Polenta al horno con avena y tomate
Esta polenta funciona porque se cocina al horno, no en el fuego. Al hornear juntos la sémola de maíz y la avena de cocción rápida, los granos se hidratan de forma lenta y pareja. El calor suave evita que se pegue o se queme y permite que los almidones espesen sin romperse, dando una base lisa con un punto de textura.
La avena es clave. Libera el almidón de otra manera que la polenta sola, lo que suaviza el conjunto y evita que quede rígida. La manteca se incorpora casi al final para que su grasa recubra los granos ya cocidos, mejorando la untuosidad sin interferir antes en la hidratación.
Para servir, no hay vueltas: la polenta va al plato, se hace un pequeño hueco en el centro y ahí se coloca la salsa de tomate caliente.
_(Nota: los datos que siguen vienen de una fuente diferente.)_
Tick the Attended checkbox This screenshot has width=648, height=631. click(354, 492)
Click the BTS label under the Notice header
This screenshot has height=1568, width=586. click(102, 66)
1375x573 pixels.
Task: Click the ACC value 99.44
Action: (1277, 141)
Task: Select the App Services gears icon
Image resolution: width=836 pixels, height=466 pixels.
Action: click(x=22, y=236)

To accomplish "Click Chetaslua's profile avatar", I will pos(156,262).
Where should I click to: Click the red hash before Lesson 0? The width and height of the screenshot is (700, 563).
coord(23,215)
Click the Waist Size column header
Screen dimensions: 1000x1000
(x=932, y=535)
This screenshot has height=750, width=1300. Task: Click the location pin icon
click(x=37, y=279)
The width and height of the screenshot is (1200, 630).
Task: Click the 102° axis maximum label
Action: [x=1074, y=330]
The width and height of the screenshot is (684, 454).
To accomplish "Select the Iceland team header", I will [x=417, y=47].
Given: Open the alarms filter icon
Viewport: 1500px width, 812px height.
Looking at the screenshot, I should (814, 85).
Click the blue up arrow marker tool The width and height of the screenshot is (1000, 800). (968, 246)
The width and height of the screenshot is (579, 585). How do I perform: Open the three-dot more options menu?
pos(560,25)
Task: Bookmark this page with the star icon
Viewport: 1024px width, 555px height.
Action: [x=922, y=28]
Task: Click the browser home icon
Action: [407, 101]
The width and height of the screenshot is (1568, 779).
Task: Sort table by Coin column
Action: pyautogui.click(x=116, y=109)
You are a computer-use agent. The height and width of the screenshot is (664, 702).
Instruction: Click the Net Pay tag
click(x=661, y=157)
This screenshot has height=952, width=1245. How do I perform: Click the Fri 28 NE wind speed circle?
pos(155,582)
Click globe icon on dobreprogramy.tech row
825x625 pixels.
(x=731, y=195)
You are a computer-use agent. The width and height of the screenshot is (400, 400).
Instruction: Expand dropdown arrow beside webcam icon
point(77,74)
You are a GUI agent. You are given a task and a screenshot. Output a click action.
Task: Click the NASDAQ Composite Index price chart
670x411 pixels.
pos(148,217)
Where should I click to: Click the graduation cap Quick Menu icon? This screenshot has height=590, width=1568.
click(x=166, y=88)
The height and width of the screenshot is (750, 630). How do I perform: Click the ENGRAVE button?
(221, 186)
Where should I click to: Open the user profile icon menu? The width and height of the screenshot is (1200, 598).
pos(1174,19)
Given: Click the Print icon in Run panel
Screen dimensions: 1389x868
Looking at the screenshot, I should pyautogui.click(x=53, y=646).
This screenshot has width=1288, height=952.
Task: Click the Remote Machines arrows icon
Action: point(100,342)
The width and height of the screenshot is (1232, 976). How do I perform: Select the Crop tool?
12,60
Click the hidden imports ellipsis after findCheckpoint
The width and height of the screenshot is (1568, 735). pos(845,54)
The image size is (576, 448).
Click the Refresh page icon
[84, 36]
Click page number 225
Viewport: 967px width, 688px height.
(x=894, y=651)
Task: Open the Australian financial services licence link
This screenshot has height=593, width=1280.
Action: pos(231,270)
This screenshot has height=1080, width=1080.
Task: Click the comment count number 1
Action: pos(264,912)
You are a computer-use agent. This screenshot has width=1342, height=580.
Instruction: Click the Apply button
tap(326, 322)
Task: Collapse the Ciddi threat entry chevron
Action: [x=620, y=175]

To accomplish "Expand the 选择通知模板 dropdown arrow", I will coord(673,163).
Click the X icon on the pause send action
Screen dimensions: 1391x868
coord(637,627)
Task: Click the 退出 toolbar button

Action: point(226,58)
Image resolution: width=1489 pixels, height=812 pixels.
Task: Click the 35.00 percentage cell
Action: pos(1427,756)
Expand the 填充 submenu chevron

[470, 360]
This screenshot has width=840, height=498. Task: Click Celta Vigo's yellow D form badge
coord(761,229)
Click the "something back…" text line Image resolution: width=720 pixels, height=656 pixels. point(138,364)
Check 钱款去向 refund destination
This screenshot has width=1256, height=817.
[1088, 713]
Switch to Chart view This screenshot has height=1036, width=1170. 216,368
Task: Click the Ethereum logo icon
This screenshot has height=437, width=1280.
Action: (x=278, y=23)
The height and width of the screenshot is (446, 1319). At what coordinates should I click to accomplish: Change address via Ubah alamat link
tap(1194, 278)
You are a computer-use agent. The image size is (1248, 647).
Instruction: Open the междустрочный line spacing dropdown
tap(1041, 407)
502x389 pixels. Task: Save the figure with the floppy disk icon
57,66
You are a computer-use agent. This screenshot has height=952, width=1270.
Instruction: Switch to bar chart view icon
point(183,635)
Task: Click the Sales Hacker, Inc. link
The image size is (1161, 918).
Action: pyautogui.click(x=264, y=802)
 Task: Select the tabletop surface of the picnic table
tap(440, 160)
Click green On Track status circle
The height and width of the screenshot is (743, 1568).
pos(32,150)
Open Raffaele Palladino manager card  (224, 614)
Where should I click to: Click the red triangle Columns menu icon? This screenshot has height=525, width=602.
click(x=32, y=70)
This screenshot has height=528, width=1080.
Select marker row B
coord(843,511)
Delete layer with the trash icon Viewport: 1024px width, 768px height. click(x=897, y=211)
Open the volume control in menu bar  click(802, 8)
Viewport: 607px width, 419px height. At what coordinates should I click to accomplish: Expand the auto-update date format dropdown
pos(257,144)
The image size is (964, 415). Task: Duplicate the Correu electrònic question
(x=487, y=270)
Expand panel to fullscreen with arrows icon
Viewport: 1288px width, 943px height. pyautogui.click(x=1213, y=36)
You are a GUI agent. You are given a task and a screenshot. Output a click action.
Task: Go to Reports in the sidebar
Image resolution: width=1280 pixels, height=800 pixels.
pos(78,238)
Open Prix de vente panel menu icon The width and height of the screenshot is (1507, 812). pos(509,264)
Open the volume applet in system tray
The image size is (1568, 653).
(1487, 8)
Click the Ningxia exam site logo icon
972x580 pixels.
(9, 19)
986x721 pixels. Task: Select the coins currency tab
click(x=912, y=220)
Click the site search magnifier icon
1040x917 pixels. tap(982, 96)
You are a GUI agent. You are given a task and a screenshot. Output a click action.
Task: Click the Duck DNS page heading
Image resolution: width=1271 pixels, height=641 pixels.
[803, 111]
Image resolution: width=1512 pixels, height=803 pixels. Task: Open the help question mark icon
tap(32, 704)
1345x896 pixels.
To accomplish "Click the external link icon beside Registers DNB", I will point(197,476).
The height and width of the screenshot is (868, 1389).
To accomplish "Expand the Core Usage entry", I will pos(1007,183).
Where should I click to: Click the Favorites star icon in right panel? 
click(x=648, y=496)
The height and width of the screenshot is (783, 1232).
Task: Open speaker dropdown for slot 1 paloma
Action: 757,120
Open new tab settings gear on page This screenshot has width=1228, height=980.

El parmesano puede mezclarse para un sabor más integrado o espolvorearse al final para que se note más. Funciona como guarnición o como plato principal liviano, sobre todo con verduras o una ensalada simple.
Tiempo total
1 h 20 min
Tiempo de preparación
10 min
Tiempo de cocción
1 h 10 min
Porciones
4
Por Layla Nazari
Layla Nazari
Chef vegetariana
Platos vegetarianos y de origen vegetal
Preparación
- 1
Calentá el horno a 175 °C. Elegí una fuente para horno de unos 2 litros, con profundidad suficiente para que los granos se hidraten sin rebalsar.
5 min
- 2
Poné en la fuente la avena de cocción rápida, la polenta, el agua y la sal. Mezclá bien hasta que no queden partes secas; al principio la mezcla se ve muy líquida.
3 min
- 3
Llevá la fuente destapada al horno. Cociná hasta que la superficie se vea firme y los granos estén bien hidratados, unos 60 minutos. Tiene que salir vapor suave y apenas dorarse en los bordes, sin tomar color.
1 h
- 4
Sacá con cuidado la fuente y mezclá a fondo, raspando las esquinas donde suele espesar más. Si el centro está seco o cuarteado, seguí mezclando: se afloja enseguida.
3 min
- 5
Agregá la manteca sobre la polenta caliente y mezclá hasta que se derrita por completo y deje la preparación más brillante y pareja.
2 min
- 6
Volvé a llevar al horno y cociná 10 minutos más para que la manteca termine de integrarse. Si la superficie se dora rápido, cubrí apenas con papel de aluminio.
10 min
- 7
Retirá del horno y mezclá una vez más. Probá y ajustá la sal. En este punto podés incorporar el parmesano para una textura más uniforme o reservarlo para el final.
3 min
- 8
Mientras la polenta reposa, calentá la salsa de tomate a fuego bajo hasta que esté bien caliente, mezclando de vez en cuando para que no se pegue.
5 min
- 9
Serví la polenta todavía blanda y cremosa. Con el dorso de una cuchara, hacé un hueco poco profundo en el centro de cada porción.
4 min
- 10
Colocá la salsa de tomate caliente en el centro de la polenta. Terminá con parmesano por encima si no lo mezclaste antes y serví de inmediato.
2 min
💡Consejos y notas
- •Usá avena de corte grueso de cocción rápida, no avena arrollada, que se pasa y pierde textura.
- •Si tu horno calienta fuerte, remové una vez a mitad de cocción para que no se sequen los bordes.
- •El parmesano al final da un sabor más marcado; mezclado queda más homogéneo.
- •Si espesa de más, agregá un chorrito de agua caliente antes de servir.
- •La salsa de tomate conviene tenerla caliente para que no enfríe la polenta.